Recently, when my pastor said in a sermon that living for Jesus Christ in this country is easy, someone challenged him. The critic was adamant in insisting that we have it just as hard here as other believers throughout the world.
We ought to be ashamed if we believe that.
The July 12 issue of the Florida Baptist Witness tells of a missionary to Southeast Asia (country unnamed) who was teaching a number of evangelists from various countries in his part of the world. The missionary said, “They soak(ed) up the lesson on I Peter like it’s news from a long lost friend.”
At one point, the missionary/teacher asked, “How many of you have been persecuted for your faith?” He has taught this lesson before and knew to expect a number of responses.
Not a single hand was raised.
Thinking they might have misunderstood, the missionary said, “How many of you have suffered for preaching the gospel?”
Again, no hands were raised.
This had never happened before. The missionary knew these men and women lived in a SE Asian country where religious groups are required to register and get permission even to read their Bibles and pray. Why was he getting no response?

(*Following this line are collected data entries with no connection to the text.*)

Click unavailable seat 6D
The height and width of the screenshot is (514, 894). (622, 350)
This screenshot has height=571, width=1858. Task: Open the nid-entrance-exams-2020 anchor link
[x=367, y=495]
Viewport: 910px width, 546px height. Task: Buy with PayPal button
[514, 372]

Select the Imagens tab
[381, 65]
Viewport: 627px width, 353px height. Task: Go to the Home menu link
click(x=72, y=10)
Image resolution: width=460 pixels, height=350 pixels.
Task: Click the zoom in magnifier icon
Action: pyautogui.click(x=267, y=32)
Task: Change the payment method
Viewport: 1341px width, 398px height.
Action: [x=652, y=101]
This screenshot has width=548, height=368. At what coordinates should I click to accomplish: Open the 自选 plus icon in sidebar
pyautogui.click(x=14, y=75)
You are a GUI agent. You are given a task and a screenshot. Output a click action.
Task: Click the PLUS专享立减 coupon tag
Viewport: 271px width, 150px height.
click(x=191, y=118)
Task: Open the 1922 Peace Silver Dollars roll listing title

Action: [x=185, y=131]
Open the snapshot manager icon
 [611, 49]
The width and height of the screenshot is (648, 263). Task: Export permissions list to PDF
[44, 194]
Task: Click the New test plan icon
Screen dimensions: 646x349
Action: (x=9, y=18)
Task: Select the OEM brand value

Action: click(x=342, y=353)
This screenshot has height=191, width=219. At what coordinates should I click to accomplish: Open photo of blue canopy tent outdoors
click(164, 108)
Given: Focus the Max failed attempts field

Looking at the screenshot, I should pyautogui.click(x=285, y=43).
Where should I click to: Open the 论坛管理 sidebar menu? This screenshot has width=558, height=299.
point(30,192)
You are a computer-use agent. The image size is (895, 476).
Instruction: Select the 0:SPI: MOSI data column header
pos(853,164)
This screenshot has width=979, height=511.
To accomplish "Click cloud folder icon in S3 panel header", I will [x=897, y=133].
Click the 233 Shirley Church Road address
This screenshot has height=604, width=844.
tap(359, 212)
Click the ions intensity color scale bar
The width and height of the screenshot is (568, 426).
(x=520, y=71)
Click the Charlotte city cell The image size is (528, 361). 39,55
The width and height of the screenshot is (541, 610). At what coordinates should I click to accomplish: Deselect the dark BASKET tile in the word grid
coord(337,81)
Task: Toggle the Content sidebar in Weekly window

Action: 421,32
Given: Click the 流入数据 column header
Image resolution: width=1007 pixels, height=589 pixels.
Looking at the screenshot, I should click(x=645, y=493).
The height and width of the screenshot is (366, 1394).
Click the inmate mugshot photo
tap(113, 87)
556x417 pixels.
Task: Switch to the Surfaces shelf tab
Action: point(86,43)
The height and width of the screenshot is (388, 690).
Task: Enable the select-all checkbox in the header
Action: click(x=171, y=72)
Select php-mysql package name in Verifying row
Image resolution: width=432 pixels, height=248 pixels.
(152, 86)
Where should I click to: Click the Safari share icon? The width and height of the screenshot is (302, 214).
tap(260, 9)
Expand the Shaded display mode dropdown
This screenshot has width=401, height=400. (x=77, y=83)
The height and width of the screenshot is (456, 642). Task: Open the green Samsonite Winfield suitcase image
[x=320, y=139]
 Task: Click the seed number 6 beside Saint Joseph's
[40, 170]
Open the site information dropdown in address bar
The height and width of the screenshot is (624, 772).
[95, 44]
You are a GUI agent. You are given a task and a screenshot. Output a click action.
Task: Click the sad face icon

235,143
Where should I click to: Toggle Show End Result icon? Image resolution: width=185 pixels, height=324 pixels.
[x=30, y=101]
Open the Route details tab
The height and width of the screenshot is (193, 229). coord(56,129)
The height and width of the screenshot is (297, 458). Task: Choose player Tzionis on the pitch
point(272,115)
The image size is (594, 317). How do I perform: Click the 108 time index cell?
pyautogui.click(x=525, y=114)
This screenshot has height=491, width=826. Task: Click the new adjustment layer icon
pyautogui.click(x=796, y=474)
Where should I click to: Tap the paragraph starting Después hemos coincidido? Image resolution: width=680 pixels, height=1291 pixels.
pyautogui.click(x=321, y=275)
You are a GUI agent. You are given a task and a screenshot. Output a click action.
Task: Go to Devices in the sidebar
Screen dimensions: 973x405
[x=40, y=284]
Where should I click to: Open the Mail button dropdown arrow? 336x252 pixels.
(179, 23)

Finally, the missionary said, “How many of you have been imprisoned for sharing the Gospel?”
Every hand in the room went up.
Then, one by one, they began sharing their stories. It soon became apparent why they had not raised their hands: they did not consider imprisonment persecution.
One evangelist told of a pastor he knows who was tortured by authorities for preaching the Gospel. After being left outside overnight with no clothes on, still that brother was eager to return to share the gospel with his people. They were hungry to hear about Jesus, he said.
At one point, 14 of these evangelists had been arrested and thrown into prison. But this did not stop them. They continued talking about Jesus. One evangelist led many prisoners to Christ. He even conducted worship services in the prison yard. When the authorities discovered what was happening, they chained him in solitary confinement.
Another of the evangelists returned home to see his newborn son for the first time, but plans to continue his ministry in the area where he was arrested and imprisoned for a full year for preaching Christ.
The missionary said, “Now I (understood) why no one raised their hands the first two times I asked the question. The evangelists simply do not equate imprisonment with persecution or suffering. Sure, some were stoned, imprisoned, beaten, or evicted from their villages, but to them it’s the expected response for sharing the gospel.”
Toward the end of his session with the evangelists, the missionary heard their reports and added up more than 900 baptisms.
The Apostle Paul had a word for people who live such sold-out lives for Christ. “For this reason I also suffer these things, but I am not ashamed. For I know whom I have believed, and am persuaded that He is able to keep that which I have committed unto Him against that day.” (II Timothy 1:12)
Sometimes when I hear someone tell of their battles with cancer–of the endless chemo treatments, stem-cell implants, and bone marrow transplants, all the unbearable suffering that seems to know no end–I think back to my small bout with cancer in 2004-05, and keep my mouth shut. Mine was nothing compared to what they are enduring.
Throughout the world, our brothers and sisters are doing so much for Christ with so little. You and I have so much yet do so little.